Research Projects
RNA sequencing analysis
Metabolic engineering in yeasts has traditionally been focused on model organisms such as baker’s yeast. Our work focuses on studying non-model organisms that offer unique advantages for producing valuable compounds. I have used RNA sequencing analysis as a tool to explore the metabolism of various oil-producing yeasts like Rhodosporidium toruloides, Lipomyces starkeyi, and methane-consuming bacteria like Methylococcus capsulatus. These analyses have build on our understanding of these microbes by advancing our knowledge of gene functions and led us to identify new opportunities for genetic engineering.
Genome sequencing and mutation analysis
Our lab uses metabolic engineering techniques such as directed evolution and integration of DNA fragments to improve the growth characteristics of microbes. In this work, I have designed data analysis pipelines to utilize DNA sequencing for the identification of copy number variations, DNA integration sites, point mutations, and other structural variations in the yeast Yarrowia lipolytica.
Sequence alignment and phylogeny
Simultaneous co-fermentation of glucose and xylose, the two most abundant sugars in cellulosic biomass, is a key trait for efficient production of biofuels and chemicals. In this study, we use bioinformatics analysis to identify two structurally distant transporters, which can facilitate partial and complete co-transportation of glucose and xylose. This work contributes to the understanding of the sugar co-transport mechanism in yeast and plant, and enables rapid and efficient co-utilization of cellulosic sugars.

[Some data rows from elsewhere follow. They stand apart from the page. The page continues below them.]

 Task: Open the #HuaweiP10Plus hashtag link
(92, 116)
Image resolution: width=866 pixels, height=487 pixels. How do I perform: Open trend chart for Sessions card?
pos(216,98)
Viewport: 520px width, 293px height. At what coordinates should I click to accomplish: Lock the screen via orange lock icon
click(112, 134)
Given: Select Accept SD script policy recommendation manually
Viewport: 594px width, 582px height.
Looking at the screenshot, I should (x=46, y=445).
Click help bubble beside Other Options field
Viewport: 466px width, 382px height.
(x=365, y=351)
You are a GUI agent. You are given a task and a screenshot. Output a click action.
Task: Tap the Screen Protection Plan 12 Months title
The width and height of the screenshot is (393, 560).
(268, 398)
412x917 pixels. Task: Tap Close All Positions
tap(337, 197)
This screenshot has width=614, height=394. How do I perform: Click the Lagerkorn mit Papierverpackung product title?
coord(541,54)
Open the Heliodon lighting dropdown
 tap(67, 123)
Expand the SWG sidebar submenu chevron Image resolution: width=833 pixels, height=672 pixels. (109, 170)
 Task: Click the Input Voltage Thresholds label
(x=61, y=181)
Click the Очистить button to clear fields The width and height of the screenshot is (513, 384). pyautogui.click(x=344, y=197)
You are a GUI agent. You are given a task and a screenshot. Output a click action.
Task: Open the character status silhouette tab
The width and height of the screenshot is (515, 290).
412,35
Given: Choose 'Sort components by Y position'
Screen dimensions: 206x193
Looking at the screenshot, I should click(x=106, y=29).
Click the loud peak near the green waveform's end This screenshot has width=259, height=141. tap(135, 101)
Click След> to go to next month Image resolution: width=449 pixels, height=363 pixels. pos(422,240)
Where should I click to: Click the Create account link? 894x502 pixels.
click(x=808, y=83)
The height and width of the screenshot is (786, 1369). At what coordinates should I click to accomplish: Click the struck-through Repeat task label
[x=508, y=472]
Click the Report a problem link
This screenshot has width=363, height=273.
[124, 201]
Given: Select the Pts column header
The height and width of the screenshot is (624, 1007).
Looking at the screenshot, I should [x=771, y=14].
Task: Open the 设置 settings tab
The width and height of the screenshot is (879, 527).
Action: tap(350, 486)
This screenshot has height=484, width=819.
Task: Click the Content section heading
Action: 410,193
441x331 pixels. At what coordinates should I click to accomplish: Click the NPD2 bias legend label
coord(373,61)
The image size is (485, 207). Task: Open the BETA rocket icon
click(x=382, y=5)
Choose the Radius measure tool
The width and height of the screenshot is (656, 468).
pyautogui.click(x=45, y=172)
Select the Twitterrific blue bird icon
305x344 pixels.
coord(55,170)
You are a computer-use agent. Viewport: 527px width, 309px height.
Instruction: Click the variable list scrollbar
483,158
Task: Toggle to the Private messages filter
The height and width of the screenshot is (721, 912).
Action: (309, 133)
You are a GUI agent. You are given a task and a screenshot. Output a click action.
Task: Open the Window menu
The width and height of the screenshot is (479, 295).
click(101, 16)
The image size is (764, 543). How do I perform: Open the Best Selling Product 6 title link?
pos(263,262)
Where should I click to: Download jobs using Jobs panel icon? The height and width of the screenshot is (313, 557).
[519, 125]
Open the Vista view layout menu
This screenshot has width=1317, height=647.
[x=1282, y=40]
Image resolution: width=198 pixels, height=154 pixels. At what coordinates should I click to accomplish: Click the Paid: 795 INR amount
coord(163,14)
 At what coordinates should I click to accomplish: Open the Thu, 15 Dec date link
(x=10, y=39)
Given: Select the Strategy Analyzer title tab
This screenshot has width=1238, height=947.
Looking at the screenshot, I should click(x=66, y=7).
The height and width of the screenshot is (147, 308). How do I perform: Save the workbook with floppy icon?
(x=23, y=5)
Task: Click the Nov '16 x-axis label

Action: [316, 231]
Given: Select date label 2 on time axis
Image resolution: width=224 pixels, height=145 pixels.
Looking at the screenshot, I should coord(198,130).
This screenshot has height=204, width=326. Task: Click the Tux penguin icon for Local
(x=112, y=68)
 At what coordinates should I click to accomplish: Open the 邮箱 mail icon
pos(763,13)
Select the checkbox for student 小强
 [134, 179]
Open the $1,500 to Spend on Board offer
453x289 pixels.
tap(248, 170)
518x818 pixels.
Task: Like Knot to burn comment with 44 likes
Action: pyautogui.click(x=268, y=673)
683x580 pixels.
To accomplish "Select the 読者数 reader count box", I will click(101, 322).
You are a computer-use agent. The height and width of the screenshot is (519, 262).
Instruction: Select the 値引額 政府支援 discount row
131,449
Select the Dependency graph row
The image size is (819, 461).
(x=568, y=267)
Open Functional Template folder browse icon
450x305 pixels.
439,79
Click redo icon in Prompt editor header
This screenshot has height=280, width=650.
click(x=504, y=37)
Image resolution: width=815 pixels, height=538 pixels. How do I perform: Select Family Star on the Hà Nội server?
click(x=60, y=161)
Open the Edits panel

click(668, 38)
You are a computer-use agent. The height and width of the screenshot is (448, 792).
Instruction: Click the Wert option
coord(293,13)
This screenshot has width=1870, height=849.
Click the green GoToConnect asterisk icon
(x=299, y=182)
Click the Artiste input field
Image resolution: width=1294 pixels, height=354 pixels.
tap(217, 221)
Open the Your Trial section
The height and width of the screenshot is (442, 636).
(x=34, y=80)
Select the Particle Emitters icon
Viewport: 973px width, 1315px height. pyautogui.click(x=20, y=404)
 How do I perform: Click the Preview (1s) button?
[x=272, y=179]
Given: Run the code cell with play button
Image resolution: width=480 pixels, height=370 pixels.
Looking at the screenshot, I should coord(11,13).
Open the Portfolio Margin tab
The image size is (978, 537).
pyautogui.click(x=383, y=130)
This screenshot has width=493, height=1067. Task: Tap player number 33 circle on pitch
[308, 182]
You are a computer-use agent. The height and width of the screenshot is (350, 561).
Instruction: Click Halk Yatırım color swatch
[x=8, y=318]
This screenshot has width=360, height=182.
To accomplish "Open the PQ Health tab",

Mathematical modeling of storage metabolism
Storage metabolism is the cellular response to the presence of excess carbon while other nutrients (like nitrogen, phosphorus) are limiting. Bacteria store excess carbon as glycogen and polyhydroxybutyrate. Yeasts and human cells store it as glycogen or lipids. While storage is not essential for cell survival, the ability to accumulate storage lipids influences long-term survival. Storage metabolites can also be used by the cell to cope with starvation conditions, store toxins inside organelles such as lipid bodies, or maintain cellular homeostasis.
In this work, we design a dynamic model to explain the cellular strategy behind storage metabolism and attempt to quantify the benefit of storage. It uses existing allocation-based models alongside multi-omic data to generate model parameters. Once established, it can be further used to guide experimental design for optimal lipid production.